Technical information
- Licensing authority: FCC
- Facility ID: 35868
- Class: C
- ERP: 57,000 watts 79,000 watts with beam tilt
- HAAT: 670 meters (2,200 ft)
- Translators: HD2: 93.9 K230BO (Monument) HD2: 99.3 K257FO (Colorado Springs)

Links
- Public license information: Public file; LMS;
- Webcast: My 99.9 Listen Live HD2: Way-FM Listen Live
- Website: https://my999radio.iheart.com/ HD2: wayfm.com

= KVUU =

KVUU (99.9 FM) is a commercial radio station licensed to Pueblo, Colorado, and serving the Colorado Springs-Pueblo radio market. It airs a Hot AC radio format and is owned by iHeartMedia, Inc. The station is known by its moniker My 99.9.

Studios and offices are in the iHeart radio complex on South Circle Drive in Colorado Springs. Its transmitter is also in Colorado Springs, on a tower shared with other FM and TV stations on Cheyenne Mountain. The station can be heard as far north as the Denver Metropolitan Area, including both Denver and Arvada. KVUU broadcasts in the HD Radio format. Its HD-2 subchannel carries the Way-FM Christian Contemporary music network. That subchannel feeds two translator stations, 93.9 K230BO Monument, and 99.3 K257FO Colorado Springs.

==99.9 FM history==
In 1975, the station first signed on as KPUB-FM. It was owned by the Quixote Broadcasting Company and it simulcast its sister station, AM 1480 KPUB (now KIXD). The two stations aired a country music format. Because KPUB was a daytimer, listeners could tune into KPUB-FM after sunset to continue hearing the station.

In 1978, KPUB-FM was acquired by Radio Colorado Springs. The new owners changed the call sign to KYNR, launching a beautiful music format.

In 1983, the studios were moved to Colorado Springs, as KYNR adopted the KVUU call letters, "K-View" moniker, and adult contemporary music format.
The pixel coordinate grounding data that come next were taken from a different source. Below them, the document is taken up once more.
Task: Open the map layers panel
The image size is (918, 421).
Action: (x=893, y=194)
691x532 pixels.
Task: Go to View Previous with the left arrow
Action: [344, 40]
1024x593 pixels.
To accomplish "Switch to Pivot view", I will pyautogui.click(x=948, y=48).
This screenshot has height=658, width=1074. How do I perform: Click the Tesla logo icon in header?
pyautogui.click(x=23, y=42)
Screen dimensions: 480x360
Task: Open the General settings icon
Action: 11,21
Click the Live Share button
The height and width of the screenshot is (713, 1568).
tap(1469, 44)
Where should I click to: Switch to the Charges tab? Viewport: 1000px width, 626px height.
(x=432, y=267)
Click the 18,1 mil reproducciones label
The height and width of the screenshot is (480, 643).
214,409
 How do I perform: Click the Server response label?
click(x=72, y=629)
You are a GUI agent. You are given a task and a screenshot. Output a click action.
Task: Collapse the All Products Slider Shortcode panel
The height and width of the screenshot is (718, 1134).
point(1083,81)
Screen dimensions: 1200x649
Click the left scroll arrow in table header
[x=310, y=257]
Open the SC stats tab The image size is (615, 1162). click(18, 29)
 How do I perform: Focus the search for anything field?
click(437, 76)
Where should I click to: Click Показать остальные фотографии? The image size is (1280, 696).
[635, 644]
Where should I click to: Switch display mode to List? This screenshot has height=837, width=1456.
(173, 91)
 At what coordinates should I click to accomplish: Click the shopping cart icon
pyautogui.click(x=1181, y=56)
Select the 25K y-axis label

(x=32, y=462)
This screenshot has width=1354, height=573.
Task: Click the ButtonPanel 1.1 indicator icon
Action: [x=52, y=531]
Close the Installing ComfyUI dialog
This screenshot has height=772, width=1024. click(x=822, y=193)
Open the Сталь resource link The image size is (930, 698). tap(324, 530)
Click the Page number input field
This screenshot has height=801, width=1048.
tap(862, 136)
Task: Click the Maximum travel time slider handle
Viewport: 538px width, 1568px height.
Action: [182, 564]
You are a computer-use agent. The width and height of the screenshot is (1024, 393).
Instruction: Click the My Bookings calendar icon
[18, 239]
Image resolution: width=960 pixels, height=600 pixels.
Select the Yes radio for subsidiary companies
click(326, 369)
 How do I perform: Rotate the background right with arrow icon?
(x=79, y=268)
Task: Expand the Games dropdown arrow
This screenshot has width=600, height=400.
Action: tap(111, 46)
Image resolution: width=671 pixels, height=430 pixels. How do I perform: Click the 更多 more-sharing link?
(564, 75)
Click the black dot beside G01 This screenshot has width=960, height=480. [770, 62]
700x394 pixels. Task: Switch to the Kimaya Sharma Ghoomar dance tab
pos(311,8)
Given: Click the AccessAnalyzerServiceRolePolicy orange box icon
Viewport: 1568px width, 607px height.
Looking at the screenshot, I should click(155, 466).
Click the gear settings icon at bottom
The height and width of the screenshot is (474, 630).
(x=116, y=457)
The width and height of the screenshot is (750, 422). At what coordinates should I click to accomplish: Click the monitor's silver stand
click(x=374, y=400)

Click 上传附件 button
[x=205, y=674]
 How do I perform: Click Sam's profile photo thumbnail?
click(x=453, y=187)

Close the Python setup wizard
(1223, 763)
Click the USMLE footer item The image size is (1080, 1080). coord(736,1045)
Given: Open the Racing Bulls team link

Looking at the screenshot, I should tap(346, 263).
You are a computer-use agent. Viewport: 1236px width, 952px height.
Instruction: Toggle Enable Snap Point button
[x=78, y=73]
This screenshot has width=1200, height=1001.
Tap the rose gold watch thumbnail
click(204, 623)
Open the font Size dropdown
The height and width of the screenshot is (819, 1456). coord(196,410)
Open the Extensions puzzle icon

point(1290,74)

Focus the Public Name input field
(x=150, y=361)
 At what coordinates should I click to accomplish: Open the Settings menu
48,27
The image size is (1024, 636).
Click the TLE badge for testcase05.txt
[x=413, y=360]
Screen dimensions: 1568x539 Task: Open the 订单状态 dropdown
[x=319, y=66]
The station was owned by the Peoria Journal Star newspaper until it was acquired by Triathlon Broadcasting Of Colorado Springs in 1996.

In 1999, Triathlon was acquired by AM/FM, Inc. (later absorbed into Clear Channel Communications, a forerunner of current owner iHeartMedia); at about the same time, KVUU evolved into a Hot AC format. In the Summer of 2005, it rebranded itself as "My 99.9" playing hits from the 1970s, 1980s, 1990s and 2000s. In 2007, it dropped the 70s and most 80s hits, evolving towards an Adult Top 40 format to compete with Top 40/CHR leader KKMG.

KVUU played hits from the 2000s and current music on the Hot AC charts, along with contemporary hit songs not usually heard on Hot AC stations, including some Rap music and R&B titles. On March 7, 2008, Radio & Records moved KVUU from the Hot AC panel to the Top 40/CHR panel, in part due to its conversion to a CHR direction. In addition, Mediabase also started listing KVUU as a Top 40/CHR reporter as well.

In the 2010s, KVUU moved back to a Hot AC format with elected to use Premium Choice's music playlist around the clock, while only using the voicetracked talent Every night from midnight to 6 am which was cut an hour short during weeknights due to the Morning show starring Johnjay and Rich at 5-10 AM.

In 2020 the station only using the voice tracked talent Everyday. The same music and some of the talent heard on the station could also be heard on iHeartRadio's "Today's Mix", which is the national hot AC programming of Premium Choice.